Many institutions that have earned a place in Global Finance’s ranking of the safest commercial banks have strong capital ratios, and a strong funding and liquidity profile will help them withstand potentially sustained declines in profitability. All are feeling the pain of the economic contraction precipitated by the pandemic; however, it remains to be seen which ones will emerge stronger. As revenue growth proves elusive, commercial banks are in tight competition to differentiate themselves and gain operational efficiencies. The pace of technology spending continues to accelerate.
A new era
Recent years have seen a marked increase in new rules for bankers regarding money laundering and other ethical and legal issues. This year, Swedbank fell sharply, to 34th in the rankings, as the discovery of shortcomings in its compliance with AML laws prompted the three agencies to downgrade it. HSBC France and National Bank of Kuwait also fell following Standard & Poor’s downgrades.
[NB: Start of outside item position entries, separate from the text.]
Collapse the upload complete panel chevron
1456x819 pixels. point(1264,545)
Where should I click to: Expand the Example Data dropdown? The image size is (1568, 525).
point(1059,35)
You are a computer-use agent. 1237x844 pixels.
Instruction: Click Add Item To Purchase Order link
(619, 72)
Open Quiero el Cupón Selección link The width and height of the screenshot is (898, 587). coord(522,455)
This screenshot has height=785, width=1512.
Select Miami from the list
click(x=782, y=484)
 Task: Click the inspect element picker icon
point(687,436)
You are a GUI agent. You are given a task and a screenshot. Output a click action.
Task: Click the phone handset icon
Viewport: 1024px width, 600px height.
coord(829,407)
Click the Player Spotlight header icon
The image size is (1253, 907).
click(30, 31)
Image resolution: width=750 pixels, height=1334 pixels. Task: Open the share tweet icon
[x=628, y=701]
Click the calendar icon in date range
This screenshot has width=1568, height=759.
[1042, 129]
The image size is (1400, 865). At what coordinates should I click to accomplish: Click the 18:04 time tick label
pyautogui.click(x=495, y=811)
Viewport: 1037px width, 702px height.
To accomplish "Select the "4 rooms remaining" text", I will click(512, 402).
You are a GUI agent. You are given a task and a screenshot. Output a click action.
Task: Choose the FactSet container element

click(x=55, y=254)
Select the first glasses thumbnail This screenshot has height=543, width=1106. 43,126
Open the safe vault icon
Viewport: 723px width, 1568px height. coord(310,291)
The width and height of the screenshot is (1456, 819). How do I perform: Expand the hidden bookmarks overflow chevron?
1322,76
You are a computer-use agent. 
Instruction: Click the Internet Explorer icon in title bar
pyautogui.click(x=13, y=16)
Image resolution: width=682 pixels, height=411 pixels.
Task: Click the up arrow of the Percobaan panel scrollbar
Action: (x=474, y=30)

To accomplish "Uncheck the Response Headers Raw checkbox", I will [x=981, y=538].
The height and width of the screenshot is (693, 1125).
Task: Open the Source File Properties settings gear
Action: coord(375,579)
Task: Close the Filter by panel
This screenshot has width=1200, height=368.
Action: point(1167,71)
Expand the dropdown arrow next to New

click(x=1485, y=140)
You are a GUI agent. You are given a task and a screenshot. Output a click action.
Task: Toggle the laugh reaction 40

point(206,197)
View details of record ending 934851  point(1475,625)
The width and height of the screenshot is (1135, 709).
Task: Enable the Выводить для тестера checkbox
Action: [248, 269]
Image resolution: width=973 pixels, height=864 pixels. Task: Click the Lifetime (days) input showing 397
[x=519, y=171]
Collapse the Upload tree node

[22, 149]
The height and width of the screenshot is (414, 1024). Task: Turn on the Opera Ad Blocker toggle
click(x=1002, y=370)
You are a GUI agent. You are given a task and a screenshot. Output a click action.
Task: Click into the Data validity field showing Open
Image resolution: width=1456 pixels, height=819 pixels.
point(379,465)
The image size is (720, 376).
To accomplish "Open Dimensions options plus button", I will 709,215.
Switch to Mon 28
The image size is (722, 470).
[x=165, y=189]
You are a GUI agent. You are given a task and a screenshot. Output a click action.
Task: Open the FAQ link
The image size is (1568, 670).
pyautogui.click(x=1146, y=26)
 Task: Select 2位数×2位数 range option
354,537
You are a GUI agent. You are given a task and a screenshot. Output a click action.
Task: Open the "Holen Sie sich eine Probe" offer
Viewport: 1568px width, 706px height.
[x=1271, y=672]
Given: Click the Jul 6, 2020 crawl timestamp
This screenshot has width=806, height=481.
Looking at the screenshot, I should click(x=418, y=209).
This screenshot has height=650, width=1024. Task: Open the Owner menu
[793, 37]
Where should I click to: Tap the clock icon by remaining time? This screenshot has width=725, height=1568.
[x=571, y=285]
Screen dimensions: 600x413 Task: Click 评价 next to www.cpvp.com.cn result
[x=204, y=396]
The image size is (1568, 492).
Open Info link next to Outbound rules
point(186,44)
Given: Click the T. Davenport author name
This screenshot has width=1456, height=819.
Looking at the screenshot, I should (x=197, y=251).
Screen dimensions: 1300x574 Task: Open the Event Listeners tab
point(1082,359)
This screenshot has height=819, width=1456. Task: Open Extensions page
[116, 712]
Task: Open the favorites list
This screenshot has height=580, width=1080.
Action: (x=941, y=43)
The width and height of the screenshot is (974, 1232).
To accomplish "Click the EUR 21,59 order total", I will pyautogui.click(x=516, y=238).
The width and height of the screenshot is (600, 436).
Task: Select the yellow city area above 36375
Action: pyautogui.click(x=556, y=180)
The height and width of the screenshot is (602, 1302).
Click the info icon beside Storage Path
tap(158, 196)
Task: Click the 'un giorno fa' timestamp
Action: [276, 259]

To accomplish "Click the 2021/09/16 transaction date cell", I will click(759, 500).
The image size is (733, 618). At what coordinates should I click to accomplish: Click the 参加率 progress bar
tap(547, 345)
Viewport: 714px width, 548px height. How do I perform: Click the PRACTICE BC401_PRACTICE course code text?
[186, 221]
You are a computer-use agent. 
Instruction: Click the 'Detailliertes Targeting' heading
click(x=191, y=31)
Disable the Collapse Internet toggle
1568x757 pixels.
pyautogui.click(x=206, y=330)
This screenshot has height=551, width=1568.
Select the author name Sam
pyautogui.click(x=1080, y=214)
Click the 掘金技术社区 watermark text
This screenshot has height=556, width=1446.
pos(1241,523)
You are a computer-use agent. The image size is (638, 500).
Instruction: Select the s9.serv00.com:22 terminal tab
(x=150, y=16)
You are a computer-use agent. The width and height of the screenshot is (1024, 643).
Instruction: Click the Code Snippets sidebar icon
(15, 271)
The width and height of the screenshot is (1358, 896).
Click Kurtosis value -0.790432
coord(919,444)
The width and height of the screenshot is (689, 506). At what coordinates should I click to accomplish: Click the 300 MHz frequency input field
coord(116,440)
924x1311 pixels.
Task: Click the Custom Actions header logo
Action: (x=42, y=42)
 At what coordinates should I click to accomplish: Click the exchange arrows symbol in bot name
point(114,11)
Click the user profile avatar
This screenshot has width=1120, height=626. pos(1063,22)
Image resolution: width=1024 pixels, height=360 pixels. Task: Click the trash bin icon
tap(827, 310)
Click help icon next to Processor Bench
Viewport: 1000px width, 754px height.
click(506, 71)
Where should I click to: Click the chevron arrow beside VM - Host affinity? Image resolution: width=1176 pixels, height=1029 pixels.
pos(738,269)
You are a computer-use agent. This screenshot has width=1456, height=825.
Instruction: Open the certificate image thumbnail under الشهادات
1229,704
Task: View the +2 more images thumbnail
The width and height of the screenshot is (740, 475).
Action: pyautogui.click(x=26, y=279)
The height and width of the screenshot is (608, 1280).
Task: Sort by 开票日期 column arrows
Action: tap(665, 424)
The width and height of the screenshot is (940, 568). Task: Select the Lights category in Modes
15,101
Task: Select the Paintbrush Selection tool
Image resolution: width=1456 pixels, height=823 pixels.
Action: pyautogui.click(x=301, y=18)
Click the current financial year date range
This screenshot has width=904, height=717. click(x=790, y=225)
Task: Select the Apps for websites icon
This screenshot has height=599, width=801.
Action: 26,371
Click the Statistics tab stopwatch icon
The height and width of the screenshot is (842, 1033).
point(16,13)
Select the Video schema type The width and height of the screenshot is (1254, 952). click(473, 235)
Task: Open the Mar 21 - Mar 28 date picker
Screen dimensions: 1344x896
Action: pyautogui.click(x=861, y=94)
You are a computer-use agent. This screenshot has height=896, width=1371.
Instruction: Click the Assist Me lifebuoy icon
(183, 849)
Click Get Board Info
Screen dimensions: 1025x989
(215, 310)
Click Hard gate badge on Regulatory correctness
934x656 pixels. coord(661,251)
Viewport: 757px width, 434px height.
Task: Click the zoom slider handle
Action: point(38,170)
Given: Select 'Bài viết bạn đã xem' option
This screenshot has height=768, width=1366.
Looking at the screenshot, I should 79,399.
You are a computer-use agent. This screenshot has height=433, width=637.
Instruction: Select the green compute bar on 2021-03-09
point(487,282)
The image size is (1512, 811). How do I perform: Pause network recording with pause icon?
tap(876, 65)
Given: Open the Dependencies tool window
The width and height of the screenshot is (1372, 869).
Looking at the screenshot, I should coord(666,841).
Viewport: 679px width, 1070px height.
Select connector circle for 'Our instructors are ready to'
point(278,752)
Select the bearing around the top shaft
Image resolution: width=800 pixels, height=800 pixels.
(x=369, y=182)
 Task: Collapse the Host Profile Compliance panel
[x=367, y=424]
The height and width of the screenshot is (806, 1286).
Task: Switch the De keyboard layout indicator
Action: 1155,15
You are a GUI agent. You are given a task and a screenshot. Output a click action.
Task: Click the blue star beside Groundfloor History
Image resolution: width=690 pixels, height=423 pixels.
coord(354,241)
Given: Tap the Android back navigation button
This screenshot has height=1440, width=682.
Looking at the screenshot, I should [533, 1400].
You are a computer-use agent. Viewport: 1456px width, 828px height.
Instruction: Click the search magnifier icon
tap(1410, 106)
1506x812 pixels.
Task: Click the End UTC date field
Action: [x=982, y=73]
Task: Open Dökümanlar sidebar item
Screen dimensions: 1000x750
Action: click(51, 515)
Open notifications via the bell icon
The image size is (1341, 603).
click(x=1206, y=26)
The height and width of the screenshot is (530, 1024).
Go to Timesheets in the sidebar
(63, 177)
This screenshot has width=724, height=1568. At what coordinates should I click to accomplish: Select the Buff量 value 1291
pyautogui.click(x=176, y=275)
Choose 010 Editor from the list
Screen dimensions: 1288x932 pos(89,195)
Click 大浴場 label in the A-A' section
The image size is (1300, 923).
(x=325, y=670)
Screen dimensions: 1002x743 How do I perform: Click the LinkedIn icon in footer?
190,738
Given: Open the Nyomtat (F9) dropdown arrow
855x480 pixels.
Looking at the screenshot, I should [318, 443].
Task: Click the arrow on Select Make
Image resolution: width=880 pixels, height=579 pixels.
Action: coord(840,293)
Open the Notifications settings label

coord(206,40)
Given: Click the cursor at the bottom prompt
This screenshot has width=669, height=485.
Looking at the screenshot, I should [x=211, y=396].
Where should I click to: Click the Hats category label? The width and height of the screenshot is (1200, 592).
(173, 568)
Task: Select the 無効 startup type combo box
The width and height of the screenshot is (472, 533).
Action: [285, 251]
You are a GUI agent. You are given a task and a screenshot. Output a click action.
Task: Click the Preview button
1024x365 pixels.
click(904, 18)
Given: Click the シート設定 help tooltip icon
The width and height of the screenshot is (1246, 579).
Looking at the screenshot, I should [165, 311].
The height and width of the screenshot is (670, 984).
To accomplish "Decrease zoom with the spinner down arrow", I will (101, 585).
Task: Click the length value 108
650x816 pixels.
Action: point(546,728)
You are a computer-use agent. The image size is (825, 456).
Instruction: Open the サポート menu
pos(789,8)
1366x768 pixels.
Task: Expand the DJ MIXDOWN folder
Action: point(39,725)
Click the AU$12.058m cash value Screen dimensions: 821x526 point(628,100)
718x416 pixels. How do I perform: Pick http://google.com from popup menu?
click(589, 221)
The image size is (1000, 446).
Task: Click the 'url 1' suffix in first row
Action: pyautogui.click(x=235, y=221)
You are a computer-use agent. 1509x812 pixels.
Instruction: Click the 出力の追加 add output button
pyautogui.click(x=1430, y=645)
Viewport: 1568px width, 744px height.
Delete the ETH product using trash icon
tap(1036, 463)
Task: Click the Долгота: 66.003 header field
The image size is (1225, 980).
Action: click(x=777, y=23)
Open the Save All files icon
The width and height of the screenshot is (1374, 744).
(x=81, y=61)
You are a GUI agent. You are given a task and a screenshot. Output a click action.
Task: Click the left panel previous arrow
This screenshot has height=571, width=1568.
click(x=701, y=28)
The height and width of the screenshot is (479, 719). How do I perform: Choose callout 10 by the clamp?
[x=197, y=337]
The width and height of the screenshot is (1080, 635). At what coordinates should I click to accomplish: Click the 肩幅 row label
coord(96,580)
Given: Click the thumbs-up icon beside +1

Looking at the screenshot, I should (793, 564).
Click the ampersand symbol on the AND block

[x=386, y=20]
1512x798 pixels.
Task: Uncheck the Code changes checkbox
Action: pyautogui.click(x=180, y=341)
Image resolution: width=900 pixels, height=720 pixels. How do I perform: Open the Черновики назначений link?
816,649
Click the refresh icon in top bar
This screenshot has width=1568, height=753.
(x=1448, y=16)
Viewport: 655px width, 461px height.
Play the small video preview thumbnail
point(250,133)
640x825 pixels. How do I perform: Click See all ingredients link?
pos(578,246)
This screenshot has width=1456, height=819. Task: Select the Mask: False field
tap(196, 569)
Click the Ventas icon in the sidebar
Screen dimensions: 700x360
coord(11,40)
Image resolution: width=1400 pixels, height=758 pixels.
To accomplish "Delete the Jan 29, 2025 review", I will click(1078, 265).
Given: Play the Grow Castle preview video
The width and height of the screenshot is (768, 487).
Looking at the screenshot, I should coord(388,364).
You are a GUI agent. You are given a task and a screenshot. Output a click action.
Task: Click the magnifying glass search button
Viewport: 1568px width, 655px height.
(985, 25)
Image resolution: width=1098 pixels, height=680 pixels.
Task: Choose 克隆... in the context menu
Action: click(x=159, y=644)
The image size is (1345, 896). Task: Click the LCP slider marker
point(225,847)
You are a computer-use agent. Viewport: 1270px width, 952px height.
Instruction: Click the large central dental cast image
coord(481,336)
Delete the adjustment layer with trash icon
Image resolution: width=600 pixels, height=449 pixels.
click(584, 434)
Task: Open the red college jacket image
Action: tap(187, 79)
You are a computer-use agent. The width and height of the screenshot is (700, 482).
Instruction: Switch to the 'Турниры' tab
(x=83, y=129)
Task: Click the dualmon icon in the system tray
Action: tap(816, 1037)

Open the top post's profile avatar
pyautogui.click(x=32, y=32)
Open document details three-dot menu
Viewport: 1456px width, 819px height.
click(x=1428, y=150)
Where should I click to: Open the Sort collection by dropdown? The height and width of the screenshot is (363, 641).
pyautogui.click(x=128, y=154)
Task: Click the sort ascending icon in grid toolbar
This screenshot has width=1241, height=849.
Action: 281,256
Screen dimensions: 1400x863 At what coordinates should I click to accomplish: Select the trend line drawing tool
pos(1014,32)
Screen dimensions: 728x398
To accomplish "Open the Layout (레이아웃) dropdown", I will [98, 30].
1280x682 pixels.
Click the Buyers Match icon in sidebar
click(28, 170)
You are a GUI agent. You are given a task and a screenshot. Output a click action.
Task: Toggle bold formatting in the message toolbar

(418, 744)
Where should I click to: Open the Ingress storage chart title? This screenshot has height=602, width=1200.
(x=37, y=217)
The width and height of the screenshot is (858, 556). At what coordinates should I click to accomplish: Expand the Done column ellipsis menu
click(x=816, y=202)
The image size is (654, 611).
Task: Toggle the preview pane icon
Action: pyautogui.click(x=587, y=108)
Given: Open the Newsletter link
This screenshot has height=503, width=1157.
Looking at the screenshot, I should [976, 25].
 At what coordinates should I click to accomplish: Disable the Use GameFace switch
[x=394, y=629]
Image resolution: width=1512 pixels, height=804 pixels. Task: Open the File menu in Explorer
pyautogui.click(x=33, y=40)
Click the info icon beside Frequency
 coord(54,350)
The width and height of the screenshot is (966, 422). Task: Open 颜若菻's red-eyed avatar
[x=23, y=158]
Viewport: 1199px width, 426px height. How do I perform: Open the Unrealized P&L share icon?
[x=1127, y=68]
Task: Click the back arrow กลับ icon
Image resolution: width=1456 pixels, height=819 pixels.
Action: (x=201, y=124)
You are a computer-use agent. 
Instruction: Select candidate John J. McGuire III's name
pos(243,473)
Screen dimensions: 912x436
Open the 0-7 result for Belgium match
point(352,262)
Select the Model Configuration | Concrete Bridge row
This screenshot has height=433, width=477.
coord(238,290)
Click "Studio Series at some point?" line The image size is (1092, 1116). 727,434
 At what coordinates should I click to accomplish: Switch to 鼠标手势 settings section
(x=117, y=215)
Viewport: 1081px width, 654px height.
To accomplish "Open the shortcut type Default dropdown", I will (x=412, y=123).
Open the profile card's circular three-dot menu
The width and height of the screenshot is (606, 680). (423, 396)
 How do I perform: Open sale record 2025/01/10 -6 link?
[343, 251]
In a new era of banking, consumers and business customers are benefiting from mobile banking apps and lending platforms that give them faster and easier access to credit. As the largest and most diverse banks continue to refine their current offerings, they are rushing to develop additional capabilities that better use data analytics.
Artificial intelligence (AI) is essential to the more complex types of data analysis demanded by banks and is central to the technological transformation of the sector. AI enables commercial banks to effectively explore data for new product development, customer acquisition and retention, risk management, fraud protection, cybersecurity and compliance and corruption detection. fight against money laundering (AML). For example, the top-ranked commercial bank this year, Royal Bank of Canada, whose Borealis AI research division has rolled out an AI-powered electronic trading platform to its clients using an algorithm that promises to improve the execution of equity transactions.
In a positive development for payments, the European Commission (EC) adopted a Retail Payments Strategy in September, which the EC says aims to reduce market fragmentation, “by creating the conditions for the development of payments snapshots and EU-wide payment solutions”. which are profitable and accessible to individuals and businesses across Europe. With change, new entities rise to the ranks of the safest. Natixis and Crédit Industriel et Commercial are new entrants this year.
The commercial banking sector is under pressure on profitability, squeezed margins and rising credit costs as its loan portfolio deteriorates in vulnerable sectors. New exposures will require an initial reserve for loan loss expense, as indicated by the Financial Accounting Standards Board’s current expected credit loss model and International Financial Reporting Standards IFRS 9 accounting treatment, rather than an estimate of the loss incurred at the time a loan originates.
Commercial banks that are majority state-owned or that receive sponsorship from their governments or regional bodies are excluded from the Global Finance ranking. Institutions included here can operate in the same markets as state-sponsored competitors, but do not receive government support.